Yes, the declaration is absolutely correct and portable in both C and C ++.
In both C and C ++, this is:
enum State {DISABLED=0, ENABLED=!DISABLED};
exactly equivalent to this:
enum State {DISABLED=0, ENABLED=1};
and to this:
enum State {DISABLED, ENABLED};
but for various reasons.
In C, a unary operator ! gives an int result with either 0 (if the operand is not 0 ) or 1 (if the operand is 0 ). !x equivalent to x == 0 . (Any nonzero value is considered true when used as a condition, but the ! And == operators, among others, always give the result exactly 0 or 1 ) Enumeration constants are always of type int ; if a value is specified, it is converted to int if necessary.
(C added the _Bool type in the 1999 standard, but all operators that give logically "logical" values ββstill give int type results.)
In C ++, the result of a unary operator ! has type bool . Result: false or true , where the operator is C ! would give 0 or 1 respectively. As in C, if a value is specified, it is converted as necessary; bool false and true values ββare converted to 0 and 1 respectively.
In C, enum constants are always of type int . In C ++, they are an enum type, in this case enum State .

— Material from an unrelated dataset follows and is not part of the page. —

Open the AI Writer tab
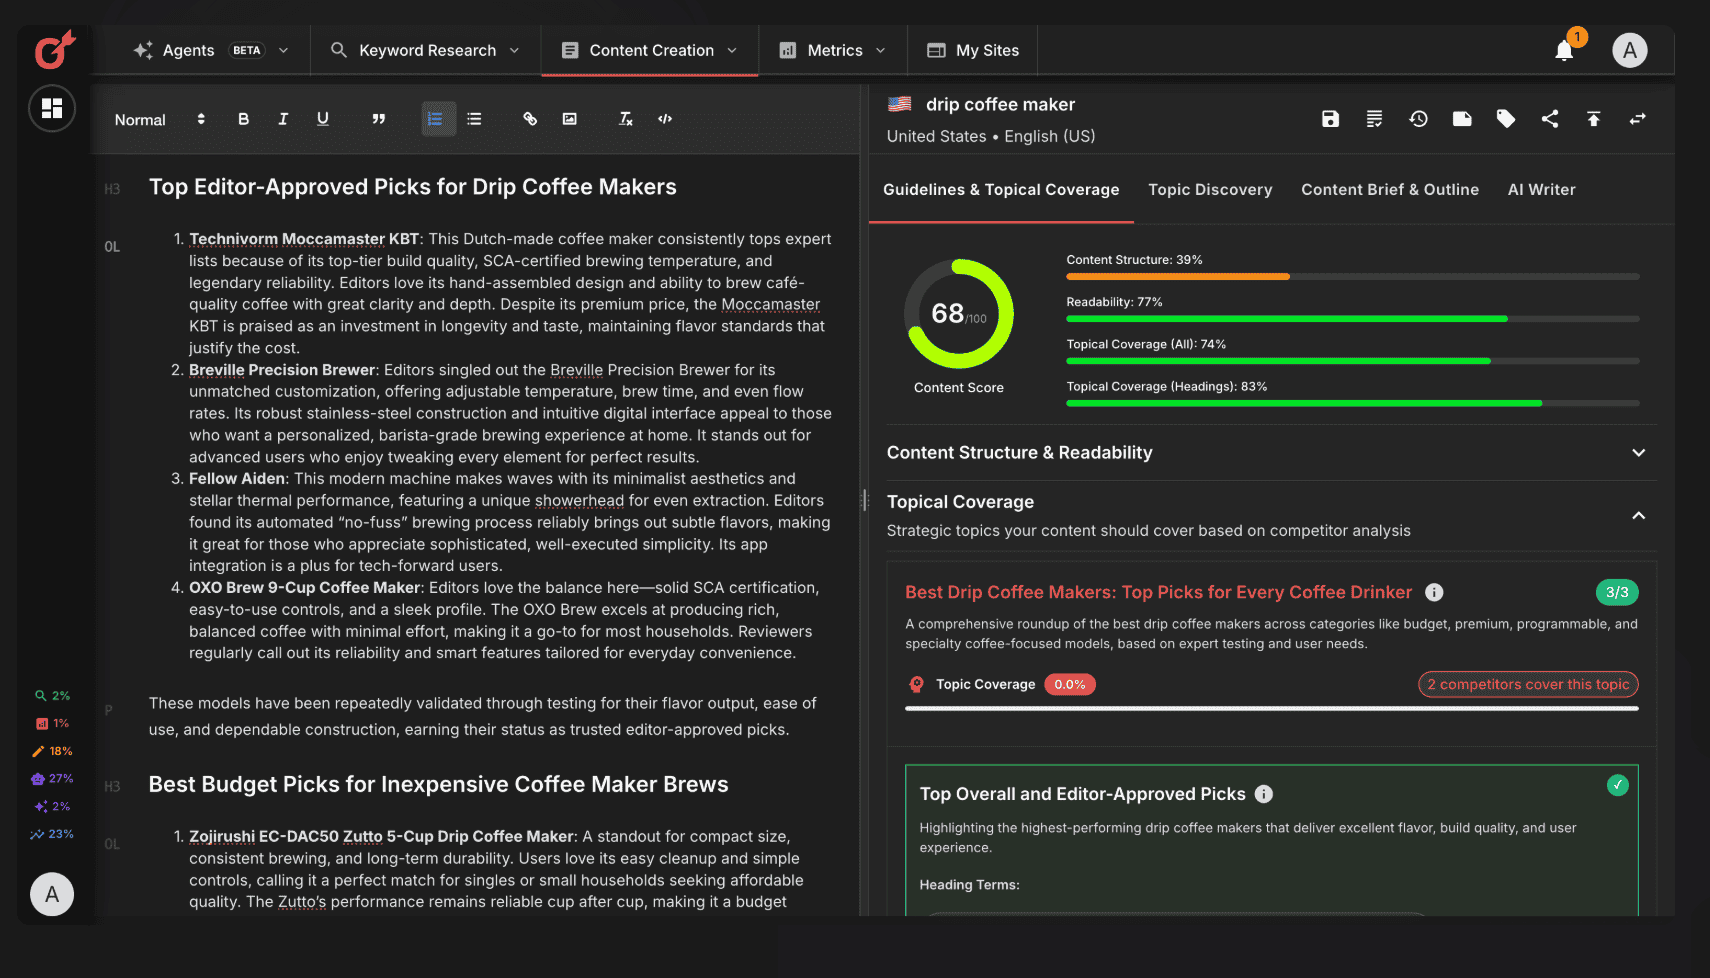This screenshot has width=1710, height=978. coord(1541,190)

Recalling an earlier enumeration constant in a single type declaration is legal. Each enumeration constant becomes visible after the declaration.
Something like:
enum bool { false = 0, true = !false );
becomes sharper than
enum bool { false = 0, true = 1 };
(in C, that would be illegal in C ++), I respectfully disagree. Constant 1 perfectly understood by anyone familiar with C. Rewriting it as !false does not help. In fact, when <stdbool.h> unavailable (something rare these days), I used:
typedef enum { false, true } bool;
The fact that false and true will be given their correct values ββis IMHO pretty obvious.
As for why C99 did not use an enum definition like this, I suspect because each type of enum is compatible with some integer defined for implementation. (For gcc, this is usually unsigned int or int .) The committee wanted _Bool be a separate type with a conversion rank below any other integer type. (And they could not make the bool keyword without breaking existing code.)